Charlie's Angels – ABC, Premieres Sept. 22
Quite likely the emptiest and most depressing new entry on any broadcast network this season. The original was a colorful and campy romp that showcased the distinctive talents and individual charms of its three lead actresses. (I'm serious about that, folks. Farrah Fawcett-Majors, Jaclyn Smith and Kate Jackson were perfectly cast and made their one-dimensional characters come vibrantly alive. Their chemistry was like lightning in a bottle; that's why the original began to lost steam when Farrah left in season two despite the wholesome appeal of the actress who replaced her, Cheryl Ladd.) This wrong-headed reboot, with its three interchangeable half-stars and frequent bursts of unwelcome violence is just the opposite, and a total chore to sit through. The only time it shows any life at all is when it's thoroughly unpleasant.
Person of Interest – CBS, Premieres Sept. 22
Michael Emerson – the frequently fascinating but perpetually exasperating Benjamin Linus on Lost -- plays yet another interesting/annoying character in this somewhat promising high-tech procedural crime drama. He's an eccentric rich guy responsible for the creation of a massive surveillance system that pinpoints people who will be involved in attacks but stops short of identifying whether they will be victims or assailants. Jim Caviezel plays the homeless veteran he recruits to help him save people -- or stop them, as the case may be. Yes, it's somewhat muddled, but there are heaping helpings of exciting violence throughout, so I'm thinking the video-game generation will love it.
Whitney – NBC, Sept. 22
The life expectancy of this show will be totally dependent on viewer acceptance of comedienne Whitney Cummings playing a loud, grating, often clueless woman the likes of which any sane person would aggressively avoid. (Maude Findlay and Roseanne Connor appear subdued by comparison.) It won't help that the supporting characters are wholly unlikeable and bear no resemblance whatsoever to real human beings. The only good thing here is Chris D'Elia's very charming portrayal of Whitney's sly, wry and, I think, masochistic live-in boyfriend.

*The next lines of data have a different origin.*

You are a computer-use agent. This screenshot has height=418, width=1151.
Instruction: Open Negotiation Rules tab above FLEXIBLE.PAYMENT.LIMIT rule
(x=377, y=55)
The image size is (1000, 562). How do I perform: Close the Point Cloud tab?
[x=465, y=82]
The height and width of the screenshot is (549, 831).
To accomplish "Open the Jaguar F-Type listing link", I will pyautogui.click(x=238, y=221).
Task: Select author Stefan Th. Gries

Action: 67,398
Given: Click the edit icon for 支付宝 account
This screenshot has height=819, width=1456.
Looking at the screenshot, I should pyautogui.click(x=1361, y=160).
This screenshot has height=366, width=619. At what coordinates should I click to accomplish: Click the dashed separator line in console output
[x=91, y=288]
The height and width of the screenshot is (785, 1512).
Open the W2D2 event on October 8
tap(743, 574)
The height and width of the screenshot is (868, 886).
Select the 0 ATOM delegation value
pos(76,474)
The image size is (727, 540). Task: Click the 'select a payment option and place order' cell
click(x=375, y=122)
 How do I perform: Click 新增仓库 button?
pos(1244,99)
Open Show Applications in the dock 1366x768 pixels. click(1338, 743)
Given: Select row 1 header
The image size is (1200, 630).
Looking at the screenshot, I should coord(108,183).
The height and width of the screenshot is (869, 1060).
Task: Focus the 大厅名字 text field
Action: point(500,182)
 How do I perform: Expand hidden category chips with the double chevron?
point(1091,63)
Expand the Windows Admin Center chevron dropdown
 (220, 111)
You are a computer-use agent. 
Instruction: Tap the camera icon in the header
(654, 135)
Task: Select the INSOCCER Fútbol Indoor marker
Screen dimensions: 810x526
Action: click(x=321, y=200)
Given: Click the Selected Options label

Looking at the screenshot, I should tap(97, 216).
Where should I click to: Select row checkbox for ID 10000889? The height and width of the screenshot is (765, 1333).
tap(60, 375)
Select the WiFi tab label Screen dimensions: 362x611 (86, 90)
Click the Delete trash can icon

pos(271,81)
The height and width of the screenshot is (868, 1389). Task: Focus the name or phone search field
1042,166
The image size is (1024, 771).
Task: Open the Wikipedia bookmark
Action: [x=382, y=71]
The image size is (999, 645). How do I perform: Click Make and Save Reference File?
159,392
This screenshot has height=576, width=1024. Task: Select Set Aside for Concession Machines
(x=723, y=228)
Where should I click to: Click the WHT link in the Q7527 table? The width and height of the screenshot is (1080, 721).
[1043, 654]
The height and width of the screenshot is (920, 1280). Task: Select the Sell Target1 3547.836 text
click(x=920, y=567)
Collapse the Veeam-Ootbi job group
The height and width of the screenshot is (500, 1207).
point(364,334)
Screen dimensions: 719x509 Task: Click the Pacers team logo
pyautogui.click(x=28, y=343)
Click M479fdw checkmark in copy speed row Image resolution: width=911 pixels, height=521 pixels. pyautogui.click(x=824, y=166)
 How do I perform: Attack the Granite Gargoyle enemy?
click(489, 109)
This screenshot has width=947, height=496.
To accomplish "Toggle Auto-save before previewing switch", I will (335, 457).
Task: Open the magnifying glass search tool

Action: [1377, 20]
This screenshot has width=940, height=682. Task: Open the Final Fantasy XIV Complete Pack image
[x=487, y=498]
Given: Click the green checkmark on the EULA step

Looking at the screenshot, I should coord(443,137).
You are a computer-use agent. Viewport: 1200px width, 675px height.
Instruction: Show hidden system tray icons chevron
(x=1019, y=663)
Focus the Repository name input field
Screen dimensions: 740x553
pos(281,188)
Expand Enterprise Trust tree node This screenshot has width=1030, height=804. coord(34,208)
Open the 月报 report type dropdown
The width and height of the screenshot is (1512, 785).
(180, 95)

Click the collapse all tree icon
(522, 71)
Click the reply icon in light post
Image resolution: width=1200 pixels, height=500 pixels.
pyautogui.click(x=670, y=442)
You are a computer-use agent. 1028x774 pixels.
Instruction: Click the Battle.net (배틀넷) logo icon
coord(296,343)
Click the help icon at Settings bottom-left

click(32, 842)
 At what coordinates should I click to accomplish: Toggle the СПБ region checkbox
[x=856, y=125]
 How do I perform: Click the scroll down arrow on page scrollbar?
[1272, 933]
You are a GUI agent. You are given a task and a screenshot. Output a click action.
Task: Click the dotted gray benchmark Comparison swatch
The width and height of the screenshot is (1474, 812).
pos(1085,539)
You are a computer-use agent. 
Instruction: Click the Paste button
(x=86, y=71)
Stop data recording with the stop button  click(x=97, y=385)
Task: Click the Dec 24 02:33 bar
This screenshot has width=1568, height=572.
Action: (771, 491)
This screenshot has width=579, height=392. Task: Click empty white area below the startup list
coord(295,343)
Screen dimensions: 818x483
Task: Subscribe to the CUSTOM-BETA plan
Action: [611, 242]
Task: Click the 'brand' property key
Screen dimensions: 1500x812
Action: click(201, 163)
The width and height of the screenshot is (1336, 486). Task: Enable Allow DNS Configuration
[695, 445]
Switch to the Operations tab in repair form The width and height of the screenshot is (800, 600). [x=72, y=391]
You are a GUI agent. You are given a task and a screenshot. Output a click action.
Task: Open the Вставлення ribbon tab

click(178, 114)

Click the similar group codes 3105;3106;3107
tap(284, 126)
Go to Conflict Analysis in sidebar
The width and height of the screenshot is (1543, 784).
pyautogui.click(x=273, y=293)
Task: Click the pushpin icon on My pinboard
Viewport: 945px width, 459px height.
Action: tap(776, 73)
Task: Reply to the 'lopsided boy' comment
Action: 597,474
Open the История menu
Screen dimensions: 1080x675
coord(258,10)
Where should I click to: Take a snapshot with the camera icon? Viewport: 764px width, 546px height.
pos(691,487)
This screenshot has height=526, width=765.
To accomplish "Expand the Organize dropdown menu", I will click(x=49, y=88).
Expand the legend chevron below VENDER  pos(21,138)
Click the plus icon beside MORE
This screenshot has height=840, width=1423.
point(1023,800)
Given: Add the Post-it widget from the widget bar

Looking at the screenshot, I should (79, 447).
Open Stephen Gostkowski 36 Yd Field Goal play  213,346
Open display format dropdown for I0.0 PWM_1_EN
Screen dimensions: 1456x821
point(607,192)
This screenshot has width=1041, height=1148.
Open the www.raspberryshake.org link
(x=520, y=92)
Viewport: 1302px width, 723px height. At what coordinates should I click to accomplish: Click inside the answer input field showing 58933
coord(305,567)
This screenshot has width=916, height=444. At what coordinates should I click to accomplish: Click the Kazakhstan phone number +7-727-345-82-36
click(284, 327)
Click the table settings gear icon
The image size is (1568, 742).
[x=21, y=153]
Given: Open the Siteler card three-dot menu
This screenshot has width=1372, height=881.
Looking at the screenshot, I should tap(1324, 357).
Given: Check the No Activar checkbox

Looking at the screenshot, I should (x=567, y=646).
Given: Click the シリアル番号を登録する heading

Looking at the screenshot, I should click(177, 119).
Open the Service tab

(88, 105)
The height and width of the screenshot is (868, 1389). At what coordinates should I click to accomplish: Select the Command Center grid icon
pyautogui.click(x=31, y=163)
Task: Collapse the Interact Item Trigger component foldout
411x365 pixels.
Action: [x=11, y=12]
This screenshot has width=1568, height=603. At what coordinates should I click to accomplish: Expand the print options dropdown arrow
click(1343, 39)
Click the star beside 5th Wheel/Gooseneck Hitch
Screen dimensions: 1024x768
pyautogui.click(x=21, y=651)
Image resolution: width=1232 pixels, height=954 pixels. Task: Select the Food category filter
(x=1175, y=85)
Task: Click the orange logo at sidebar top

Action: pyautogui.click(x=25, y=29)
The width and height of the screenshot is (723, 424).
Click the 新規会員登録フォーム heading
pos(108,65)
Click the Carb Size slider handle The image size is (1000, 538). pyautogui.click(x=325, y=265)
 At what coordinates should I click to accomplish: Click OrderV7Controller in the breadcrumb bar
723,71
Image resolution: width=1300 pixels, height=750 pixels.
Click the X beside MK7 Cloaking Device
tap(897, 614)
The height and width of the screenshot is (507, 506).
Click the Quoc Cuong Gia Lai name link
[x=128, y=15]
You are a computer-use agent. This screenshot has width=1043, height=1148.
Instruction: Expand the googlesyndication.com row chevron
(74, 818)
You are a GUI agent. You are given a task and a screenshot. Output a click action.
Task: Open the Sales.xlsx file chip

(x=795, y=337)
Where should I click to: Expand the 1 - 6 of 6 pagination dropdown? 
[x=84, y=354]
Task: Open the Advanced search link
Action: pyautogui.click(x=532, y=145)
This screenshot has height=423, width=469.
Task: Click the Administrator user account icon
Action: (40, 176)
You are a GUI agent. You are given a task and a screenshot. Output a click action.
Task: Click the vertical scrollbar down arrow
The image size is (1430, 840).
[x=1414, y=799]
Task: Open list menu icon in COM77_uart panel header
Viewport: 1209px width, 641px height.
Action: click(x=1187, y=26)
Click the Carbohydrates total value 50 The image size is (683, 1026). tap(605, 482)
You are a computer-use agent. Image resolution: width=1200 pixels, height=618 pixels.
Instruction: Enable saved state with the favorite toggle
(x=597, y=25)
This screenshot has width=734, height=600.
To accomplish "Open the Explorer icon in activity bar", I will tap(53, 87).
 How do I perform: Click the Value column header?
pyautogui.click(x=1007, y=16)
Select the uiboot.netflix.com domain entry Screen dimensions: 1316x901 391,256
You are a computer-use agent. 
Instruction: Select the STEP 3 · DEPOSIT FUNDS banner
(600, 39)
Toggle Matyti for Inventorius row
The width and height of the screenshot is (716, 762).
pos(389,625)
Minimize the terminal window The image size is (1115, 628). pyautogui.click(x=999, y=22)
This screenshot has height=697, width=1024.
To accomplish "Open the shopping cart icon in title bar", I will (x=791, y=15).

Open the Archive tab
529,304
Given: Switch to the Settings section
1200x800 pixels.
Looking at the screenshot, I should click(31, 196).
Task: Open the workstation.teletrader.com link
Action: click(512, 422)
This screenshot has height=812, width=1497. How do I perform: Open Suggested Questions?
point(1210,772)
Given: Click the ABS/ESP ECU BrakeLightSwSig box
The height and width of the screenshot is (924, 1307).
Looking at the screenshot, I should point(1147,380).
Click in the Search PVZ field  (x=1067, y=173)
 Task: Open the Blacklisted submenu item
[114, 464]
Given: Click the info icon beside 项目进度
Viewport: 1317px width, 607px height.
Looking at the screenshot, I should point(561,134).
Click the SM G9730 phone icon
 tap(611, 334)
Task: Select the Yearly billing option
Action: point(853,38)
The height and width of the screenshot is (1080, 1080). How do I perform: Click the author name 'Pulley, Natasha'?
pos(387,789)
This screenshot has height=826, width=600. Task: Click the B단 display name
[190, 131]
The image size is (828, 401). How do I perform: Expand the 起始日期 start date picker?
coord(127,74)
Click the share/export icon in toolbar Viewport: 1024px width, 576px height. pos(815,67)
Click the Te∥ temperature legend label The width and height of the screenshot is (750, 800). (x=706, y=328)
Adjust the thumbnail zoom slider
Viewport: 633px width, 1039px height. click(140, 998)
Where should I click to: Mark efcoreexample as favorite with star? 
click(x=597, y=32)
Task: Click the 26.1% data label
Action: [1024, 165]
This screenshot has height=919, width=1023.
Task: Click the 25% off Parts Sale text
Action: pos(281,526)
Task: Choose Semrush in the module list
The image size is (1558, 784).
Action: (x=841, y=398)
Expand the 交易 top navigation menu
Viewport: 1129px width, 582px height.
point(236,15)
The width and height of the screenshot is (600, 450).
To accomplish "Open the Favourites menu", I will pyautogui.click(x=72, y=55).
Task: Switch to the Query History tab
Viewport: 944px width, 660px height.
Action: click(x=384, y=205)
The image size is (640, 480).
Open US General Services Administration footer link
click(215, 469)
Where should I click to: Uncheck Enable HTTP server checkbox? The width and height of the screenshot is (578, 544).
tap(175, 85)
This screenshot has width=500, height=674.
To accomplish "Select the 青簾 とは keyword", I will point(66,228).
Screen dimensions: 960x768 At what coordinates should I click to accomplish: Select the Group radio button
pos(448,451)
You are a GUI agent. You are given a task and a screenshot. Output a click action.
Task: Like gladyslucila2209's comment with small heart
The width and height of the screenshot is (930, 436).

Prime Suspect – NBC, Sept. 22
Maria Bello is just great in an otherwise below-average police drama about a tough female homicide detective who puts up with endless crap from the men on her squad while dealing with weighty personal issues of her own. Unavoidable comparisons to the British original won't do this show any favors, even with so many great actors (Aidan Quinn, Brian F. O'Byrne and Kirk Acevedo among them) supporting Bello, who deserves huge praise for taking on a role that Helen Mirren mastered and somehow holding her own. Too bad NBC didn't have the balls to create an original concept for her.
A Gifted Man – CBS, Sept. 23
Patrick Wilson plays a professionally brilliant but personally flawed neurosurgeon who receives guidance from the ghost of his ex-wife. Yes, you read that right. Questions abound here: Why couldn't they still be married? Why does she have to be dead? How did this ridiculous concept make it through development? And how long will it be until the very gifted Patrick Wilson lands a better series? A smart network executive would pair him in a series with Maria Bello. I think they'll both be available next year.